Sollte die Faltenbildung auf das natürliche altersbedingte Absacken der Wangen zurückzuführen sein, könnte das Problem mit Füllmaterial behoben werden. Sogenannte Filler werden in die Hautschichten gespritzt. Sollte es sich um sehr ausgeprägte Falten handeln, werden besonders dickflüssige Filler in die tiefen Hautschichten injiziert. Sind die Falten nur gering ausgeprägt, werden dünnflüssigere Präparate in die oberen Hautschichten gespritzt. Auch diese Behandlung gilt als relativ ungefährlich. Für das Einsetzen der Filler wird lediglich die Haut betäubt. Nach der Behandlung sollte die Haut, die für eine Dauer von maximal 48 Stunden anschwillt, gekühlt werden. Die Kosten sind sehr unterschiedlich und bemessen sich meist nach der Menge der verwendeten Filler.

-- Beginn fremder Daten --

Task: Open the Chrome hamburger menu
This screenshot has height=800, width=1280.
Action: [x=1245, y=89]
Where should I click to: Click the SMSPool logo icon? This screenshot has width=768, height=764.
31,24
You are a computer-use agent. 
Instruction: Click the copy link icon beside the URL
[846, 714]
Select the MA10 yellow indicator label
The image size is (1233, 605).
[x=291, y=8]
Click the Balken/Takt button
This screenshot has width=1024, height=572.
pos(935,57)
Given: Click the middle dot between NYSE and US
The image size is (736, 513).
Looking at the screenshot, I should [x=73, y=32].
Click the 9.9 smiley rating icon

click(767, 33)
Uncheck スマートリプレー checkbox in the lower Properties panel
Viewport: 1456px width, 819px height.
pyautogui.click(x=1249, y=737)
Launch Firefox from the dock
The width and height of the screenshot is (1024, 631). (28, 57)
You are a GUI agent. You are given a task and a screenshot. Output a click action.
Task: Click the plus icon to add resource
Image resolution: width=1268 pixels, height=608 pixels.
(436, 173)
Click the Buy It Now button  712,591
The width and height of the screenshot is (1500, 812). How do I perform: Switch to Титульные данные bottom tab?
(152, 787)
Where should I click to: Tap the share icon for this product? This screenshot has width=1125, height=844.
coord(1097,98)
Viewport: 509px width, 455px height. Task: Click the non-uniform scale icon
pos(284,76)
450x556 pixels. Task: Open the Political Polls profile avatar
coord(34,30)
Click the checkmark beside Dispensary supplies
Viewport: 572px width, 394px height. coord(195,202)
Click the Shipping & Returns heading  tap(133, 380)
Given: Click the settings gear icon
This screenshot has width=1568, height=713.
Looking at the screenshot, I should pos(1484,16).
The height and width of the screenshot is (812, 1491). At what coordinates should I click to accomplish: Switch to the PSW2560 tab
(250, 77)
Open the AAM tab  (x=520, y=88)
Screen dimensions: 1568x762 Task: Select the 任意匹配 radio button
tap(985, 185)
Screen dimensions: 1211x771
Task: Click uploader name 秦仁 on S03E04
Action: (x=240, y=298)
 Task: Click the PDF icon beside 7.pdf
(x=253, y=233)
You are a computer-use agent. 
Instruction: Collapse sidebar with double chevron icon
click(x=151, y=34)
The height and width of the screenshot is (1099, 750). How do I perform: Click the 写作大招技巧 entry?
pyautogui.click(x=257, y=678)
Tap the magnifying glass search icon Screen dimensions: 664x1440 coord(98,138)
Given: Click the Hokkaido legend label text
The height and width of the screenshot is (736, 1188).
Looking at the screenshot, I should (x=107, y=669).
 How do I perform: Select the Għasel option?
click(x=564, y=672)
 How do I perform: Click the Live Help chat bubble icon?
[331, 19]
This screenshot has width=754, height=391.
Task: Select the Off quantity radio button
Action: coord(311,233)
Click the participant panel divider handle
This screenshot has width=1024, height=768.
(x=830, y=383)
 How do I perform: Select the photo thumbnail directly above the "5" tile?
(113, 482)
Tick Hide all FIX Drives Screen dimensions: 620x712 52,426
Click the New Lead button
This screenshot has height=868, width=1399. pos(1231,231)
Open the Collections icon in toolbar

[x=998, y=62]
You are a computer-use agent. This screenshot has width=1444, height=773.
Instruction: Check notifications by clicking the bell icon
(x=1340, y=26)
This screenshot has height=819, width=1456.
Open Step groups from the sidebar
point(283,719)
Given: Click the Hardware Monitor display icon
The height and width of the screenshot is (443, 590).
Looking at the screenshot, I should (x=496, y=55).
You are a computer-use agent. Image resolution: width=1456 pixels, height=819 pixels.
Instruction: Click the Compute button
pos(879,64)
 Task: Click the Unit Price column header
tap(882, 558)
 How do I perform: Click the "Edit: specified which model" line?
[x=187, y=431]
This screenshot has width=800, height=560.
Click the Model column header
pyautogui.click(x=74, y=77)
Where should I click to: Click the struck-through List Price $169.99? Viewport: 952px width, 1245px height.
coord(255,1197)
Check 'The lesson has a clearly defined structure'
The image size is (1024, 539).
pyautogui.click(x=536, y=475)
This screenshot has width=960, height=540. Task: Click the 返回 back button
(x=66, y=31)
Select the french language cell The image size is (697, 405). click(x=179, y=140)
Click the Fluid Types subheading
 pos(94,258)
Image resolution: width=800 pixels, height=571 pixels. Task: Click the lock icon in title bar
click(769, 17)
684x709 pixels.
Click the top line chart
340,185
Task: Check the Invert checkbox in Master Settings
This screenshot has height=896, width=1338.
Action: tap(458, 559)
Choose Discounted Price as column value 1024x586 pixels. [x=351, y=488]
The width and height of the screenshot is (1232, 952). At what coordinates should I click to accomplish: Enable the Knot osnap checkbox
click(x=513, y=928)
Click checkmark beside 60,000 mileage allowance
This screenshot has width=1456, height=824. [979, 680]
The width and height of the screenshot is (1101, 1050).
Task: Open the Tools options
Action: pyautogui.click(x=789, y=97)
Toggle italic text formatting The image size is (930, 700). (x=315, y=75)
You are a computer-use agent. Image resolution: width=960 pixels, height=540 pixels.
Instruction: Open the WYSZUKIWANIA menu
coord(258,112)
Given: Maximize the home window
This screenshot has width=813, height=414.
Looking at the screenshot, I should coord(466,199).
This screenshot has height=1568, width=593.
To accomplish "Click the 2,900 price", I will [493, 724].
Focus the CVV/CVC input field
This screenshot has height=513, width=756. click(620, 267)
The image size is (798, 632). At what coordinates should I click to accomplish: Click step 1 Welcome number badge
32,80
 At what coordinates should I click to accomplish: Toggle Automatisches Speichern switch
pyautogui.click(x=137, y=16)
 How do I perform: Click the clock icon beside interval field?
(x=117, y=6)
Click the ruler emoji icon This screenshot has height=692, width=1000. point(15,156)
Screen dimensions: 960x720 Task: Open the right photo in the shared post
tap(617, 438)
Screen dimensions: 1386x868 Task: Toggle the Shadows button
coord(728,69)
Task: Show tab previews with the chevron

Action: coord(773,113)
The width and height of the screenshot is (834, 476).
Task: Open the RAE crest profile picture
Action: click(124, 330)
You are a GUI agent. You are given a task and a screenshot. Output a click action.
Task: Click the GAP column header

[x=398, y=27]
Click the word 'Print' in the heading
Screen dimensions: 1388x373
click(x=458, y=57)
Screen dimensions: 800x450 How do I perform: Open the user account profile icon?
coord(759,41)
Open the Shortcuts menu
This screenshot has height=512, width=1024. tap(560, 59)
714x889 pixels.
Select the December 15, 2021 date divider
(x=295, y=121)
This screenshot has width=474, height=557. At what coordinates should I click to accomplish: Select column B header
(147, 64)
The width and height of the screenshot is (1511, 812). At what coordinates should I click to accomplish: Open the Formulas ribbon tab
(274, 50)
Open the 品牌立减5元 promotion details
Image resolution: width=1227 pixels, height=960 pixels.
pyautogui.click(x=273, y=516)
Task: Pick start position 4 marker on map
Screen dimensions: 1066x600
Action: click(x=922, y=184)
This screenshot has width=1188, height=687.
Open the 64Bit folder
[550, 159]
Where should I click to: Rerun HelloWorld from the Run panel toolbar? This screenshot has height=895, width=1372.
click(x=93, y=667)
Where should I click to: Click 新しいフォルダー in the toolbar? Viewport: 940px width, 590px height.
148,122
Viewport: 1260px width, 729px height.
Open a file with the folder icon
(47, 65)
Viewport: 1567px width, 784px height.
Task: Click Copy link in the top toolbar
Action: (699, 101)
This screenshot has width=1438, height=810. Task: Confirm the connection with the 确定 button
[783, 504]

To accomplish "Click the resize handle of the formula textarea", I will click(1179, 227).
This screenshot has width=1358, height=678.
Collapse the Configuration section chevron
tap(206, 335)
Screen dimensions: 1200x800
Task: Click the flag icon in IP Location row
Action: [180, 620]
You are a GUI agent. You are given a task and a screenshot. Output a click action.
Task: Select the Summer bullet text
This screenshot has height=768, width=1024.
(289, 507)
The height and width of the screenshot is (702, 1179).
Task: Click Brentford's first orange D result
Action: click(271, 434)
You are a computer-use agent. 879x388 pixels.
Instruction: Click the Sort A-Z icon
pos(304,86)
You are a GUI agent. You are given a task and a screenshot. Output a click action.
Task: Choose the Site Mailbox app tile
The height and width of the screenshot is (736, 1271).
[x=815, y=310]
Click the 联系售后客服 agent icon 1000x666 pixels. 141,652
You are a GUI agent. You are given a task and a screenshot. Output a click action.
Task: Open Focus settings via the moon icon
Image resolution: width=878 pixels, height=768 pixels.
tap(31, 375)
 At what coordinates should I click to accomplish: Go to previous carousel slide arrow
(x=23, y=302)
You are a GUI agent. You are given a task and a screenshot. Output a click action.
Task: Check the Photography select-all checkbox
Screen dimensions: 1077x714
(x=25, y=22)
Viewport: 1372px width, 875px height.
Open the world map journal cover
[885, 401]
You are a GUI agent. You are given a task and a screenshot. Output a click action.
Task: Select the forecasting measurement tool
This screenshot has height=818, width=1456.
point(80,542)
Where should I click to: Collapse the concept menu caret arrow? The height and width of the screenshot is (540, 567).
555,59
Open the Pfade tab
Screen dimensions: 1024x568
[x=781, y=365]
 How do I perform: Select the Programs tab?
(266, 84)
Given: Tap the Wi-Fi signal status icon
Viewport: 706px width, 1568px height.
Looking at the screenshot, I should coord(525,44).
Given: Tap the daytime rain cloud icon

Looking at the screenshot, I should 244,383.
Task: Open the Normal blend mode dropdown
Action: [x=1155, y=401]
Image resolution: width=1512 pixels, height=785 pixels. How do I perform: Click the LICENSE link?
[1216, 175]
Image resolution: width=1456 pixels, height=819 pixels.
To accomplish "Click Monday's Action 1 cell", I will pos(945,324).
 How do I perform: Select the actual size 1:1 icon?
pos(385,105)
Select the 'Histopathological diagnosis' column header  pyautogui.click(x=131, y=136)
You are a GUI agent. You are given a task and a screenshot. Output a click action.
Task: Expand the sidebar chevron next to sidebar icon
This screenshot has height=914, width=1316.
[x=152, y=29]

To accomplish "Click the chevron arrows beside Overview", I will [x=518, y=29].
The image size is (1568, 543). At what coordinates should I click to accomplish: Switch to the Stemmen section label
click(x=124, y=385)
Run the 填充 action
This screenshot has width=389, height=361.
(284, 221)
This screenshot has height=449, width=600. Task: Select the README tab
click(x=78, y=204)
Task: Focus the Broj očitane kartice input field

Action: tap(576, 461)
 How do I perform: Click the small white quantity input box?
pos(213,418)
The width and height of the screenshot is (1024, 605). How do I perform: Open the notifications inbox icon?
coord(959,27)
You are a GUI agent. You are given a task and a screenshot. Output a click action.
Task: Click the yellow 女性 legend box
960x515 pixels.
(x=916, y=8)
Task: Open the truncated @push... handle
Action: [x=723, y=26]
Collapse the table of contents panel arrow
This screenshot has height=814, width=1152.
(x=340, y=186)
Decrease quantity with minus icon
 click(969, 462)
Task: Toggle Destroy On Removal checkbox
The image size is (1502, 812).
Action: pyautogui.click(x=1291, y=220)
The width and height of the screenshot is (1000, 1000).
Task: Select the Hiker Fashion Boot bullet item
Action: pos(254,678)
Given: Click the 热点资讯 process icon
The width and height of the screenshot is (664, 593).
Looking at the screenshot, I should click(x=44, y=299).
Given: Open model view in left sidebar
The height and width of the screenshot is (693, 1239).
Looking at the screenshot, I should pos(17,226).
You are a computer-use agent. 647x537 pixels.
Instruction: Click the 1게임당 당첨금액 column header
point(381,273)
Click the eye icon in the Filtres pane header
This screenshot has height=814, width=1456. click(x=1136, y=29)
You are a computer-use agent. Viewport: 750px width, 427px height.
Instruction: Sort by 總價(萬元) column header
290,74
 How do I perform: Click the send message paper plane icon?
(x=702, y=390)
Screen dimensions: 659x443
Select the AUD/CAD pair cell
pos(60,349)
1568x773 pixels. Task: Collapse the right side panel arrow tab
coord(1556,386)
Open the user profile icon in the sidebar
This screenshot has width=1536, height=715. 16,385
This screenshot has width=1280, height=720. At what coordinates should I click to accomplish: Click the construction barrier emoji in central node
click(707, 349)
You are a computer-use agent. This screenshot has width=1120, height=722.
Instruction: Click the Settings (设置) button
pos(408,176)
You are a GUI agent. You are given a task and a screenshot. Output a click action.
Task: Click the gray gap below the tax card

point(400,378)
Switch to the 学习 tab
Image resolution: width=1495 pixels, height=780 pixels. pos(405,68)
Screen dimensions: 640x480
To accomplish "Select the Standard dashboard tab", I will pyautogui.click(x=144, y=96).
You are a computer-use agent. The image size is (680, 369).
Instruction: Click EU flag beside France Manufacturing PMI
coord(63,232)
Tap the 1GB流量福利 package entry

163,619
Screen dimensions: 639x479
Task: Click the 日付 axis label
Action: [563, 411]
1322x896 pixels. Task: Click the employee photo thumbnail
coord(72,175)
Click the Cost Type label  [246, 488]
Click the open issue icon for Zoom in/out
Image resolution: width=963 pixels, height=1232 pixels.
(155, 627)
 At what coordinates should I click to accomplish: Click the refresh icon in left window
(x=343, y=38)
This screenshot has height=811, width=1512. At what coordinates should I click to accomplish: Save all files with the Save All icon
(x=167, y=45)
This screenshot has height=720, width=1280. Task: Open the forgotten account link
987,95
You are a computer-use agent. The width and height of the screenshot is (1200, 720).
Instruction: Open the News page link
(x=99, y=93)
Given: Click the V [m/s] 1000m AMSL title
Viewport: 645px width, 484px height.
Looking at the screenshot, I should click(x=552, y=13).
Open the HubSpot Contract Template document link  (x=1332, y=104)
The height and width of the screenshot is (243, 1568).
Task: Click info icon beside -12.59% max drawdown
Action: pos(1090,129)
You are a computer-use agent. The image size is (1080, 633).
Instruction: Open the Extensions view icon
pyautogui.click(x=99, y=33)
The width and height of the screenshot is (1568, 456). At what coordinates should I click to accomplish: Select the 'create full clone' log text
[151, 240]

Die bekannteste, gleichzeitig auch die aufwändigste, Form der Gesichtsstraffung ist und bleibt das Facelifting. Je nach Wunsch des Patienten kann das Facelifting sehr unterschiedlich aussehen. Soll zum Beispiel die Stirn geglättet werden, würden die Augenbrauen angehoben und die Zornesfalten geglättet werden. Im Falle eines Wangenliftings geht es hingegen nicht nur um eine Entfernung der Falten. Das Fettgewebe, das vom Jochbein nach unten gerutscht ist, muss ebenfalls wieder an die richtige Position gebracht werden. Handelt es sich um eine Straffung des Halses, wird zudem auch überschüssiges Fett entfernt. Viele Patienten lassen bei einem Eingriff mehrere Gesichtspartien gleichzeitig behandeln. Die Kosten können je nach Behandlung und Chirurg unterschiedlich hoch ausfallen. Im Regelfall sind mit 5'000 bis 10'000 Franken zu rechnen. Die Behandlung wird unter Vollnarkose durchgeführt und fordert eine gründliche Nachbehandlung. Der Gesichtsverband wird nach zwei Tagen entfernt, die Fäden erst nach zehn Tagen. Die Schwellungen im Gesicht können bis zu drei Wochen anhalten. Erst dann wird man sich an dem neuen, jugendlichen Hautbild erfreuen können. Allerdings darf man sich keinen Illusionen hingeben: Nach acht bis zehn Jahren wird jeder von den Alterserscheinungen eingeholt, sodass neue Falten entstehen. Wer sich damit nicht abfinden möchte, kann ein erneutes Facelifting vornehmen lassen. Allerdings ist bei jedem chirurgischen Eingriff zu bedenken, dass sich Komplikationen nie zu 100 Prozent ausschliessen lassen.